Occorrerà una Regia unitaria, necessaria per definire il disegno di sistema in modo omogeneo sull’intero territorio nazionale, elevando gli standard di qualità – pratici ed etici – che oggi appaiono disgregati a macchia di leopardo. Si dovranno stabilire Regole certe e univoche, imboccando la strada dei processi di accreditamento e risolvendo una volta per tutte l’equivoco sul balordo sistema delle gare di appalto, che inficia la qualità dei servizi erogati e troppo spesso nasconde il fermento del malaffare.

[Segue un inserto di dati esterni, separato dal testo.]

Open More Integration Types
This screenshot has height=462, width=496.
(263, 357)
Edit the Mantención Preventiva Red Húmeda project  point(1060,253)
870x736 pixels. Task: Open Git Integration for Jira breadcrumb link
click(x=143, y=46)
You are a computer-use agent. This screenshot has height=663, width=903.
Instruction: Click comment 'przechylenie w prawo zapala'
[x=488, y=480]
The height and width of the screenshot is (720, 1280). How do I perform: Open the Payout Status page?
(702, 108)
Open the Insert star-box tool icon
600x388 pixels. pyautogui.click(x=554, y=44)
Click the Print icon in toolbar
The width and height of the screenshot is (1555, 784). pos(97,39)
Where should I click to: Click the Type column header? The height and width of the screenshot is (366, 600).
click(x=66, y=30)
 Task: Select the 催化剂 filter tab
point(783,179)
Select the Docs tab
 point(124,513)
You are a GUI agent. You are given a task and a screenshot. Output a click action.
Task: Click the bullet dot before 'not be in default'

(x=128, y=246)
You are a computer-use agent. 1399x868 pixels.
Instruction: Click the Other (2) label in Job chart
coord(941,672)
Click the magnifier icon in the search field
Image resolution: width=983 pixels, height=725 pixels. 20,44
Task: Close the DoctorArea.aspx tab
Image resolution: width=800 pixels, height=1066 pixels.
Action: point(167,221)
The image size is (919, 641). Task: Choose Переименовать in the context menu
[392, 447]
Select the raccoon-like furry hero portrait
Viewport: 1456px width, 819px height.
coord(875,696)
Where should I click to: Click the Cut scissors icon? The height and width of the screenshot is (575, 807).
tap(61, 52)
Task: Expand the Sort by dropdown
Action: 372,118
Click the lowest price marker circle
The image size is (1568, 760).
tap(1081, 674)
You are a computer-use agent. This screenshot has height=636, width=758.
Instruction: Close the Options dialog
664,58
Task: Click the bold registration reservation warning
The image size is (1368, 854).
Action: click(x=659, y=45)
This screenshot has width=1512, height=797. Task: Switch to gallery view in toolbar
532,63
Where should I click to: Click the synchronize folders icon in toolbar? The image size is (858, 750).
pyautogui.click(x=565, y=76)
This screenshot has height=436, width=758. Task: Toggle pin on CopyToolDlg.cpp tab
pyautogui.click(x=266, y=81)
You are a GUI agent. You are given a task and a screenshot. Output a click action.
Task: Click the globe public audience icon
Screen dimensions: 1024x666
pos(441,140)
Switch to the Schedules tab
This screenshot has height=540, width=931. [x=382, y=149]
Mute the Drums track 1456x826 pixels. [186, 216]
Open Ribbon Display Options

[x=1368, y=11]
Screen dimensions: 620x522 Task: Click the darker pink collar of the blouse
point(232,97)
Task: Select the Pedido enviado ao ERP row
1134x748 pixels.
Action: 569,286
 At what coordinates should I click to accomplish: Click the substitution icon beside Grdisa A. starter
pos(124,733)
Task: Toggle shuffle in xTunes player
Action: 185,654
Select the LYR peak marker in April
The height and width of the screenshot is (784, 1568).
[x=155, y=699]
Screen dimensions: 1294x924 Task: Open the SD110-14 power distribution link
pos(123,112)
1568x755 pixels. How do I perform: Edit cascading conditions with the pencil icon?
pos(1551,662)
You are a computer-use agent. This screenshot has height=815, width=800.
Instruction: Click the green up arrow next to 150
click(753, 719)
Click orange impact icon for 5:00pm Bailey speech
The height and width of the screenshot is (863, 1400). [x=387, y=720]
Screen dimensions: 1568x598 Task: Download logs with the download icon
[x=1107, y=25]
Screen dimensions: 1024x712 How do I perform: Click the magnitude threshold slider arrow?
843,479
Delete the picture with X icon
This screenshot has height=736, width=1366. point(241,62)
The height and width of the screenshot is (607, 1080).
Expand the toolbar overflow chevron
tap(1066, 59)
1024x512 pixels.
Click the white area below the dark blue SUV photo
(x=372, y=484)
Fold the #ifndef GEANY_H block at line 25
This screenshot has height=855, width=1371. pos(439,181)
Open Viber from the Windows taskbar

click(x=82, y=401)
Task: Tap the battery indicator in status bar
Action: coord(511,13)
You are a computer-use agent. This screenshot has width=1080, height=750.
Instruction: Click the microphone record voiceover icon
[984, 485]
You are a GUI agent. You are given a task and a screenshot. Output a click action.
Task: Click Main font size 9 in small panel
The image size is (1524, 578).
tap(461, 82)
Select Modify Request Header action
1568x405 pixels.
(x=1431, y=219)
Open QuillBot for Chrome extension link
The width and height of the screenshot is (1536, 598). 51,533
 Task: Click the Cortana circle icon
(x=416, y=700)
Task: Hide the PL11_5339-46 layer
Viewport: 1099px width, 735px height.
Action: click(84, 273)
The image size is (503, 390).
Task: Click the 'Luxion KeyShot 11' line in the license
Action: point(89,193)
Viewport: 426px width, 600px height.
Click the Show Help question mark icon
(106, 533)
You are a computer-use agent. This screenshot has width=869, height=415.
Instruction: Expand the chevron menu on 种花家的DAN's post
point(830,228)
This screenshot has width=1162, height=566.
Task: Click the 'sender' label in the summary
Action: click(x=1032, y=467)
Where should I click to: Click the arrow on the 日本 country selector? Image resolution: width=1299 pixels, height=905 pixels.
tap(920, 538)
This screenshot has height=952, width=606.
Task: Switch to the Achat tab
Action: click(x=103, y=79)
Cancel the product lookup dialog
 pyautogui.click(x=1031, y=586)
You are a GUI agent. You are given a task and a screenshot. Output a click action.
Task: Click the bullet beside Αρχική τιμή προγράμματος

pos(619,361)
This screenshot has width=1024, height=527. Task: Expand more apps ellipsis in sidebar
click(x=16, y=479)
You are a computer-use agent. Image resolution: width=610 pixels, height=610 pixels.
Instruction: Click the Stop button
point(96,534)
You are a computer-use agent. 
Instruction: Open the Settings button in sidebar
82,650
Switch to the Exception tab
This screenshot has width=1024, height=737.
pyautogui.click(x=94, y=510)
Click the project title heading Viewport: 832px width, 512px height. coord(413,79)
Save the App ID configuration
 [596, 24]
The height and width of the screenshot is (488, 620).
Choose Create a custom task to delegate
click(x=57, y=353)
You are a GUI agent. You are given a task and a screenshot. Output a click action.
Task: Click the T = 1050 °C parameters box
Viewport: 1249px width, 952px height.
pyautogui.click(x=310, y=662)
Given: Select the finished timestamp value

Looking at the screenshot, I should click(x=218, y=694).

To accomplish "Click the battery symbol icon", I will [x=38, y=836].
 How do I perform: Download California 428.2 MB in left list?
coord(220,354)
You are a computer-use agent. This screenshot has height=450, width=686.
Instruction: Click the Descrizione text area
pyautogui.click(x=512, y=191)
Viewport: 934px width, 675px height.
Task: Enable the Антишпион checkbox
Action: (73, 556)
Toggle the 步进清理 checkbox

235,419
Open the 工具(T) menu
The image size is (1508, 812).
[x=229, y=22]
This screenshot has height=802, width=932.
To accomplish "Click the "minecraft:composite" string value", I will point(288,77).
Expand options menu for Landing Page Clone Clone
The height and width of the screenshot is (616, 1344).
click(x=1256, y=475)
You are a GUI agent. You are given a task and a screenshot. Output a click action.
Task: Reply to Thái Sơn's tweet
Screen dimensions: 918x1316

Sarà necessario organizzare Reti territoriali multiprofessionali – appena pochi mesi addietro vigorosamente sollecitate dall’OCSE – in modo da realizzare percorsi di assistenza integrati sempre in un quadro di partnership con il Sistema Sanitario Nazionale, vale a dire di intervento sussidiario di pari dignità. Dovranno definirsi i Ruoli di questo assetto, separando nettamente la funzione di programmazione e controllo (in capo allo Stato) da quella di erogazione (la cui titolarità spetterà a soggetti pubblici o privati). E, infine, dovrà applicarsi il Rigore nella misurazione degli outcome di salute, focalizzando l’attenzione non più soltanto sulla quantità delle prestazioni, approccio ragionieristico che nella sanità ha (apparentemente) risanato i conti tuttavia originando conseguenze perniciose, ma anche sulla qualità degli esiti delle cure”.

 

In questo scenario la telemedicina e l’assistenza territoriale sono inscindibili e costituiscono“le due facce di una medesima medaglia, nel senso che diventa difficile prefigurare un adeguamento del pianeta Salute alle esigenze di un futuro che è già presente senza l’ausilio della tecnologia, intesa come visione culturale e come piattaforma di strumenti 3.0, tra cui la digitalizzazione e la connessione reticolare. Quest’ultimo aspetto assume una importanza capitale se estrinsecato: le reti integrate di assistenza primaria dovranno connettere funzionalmente da una parte i setting assistenziali (ambulatorio, cure domiciliari, strutture residenziali e semiresidenziali, assistenza intermedia e ospedali), dall’altra le competenze (medici, infermieri, fisioterapisti, tecnici della riabilitazione, operatori sociosanitari)”.

 

“E come potrebbe realizzarsi una infrastruttura così ambiziosa senza una schietta compenetrazione con la tecnologia?”, si domanda infine Milanese “Noi aspettiamo fiduciosi risposte da un sistema che come sempre fa fatica ad autoriformarsi: ma questa volta non intendiamo fare la fine di Godot”.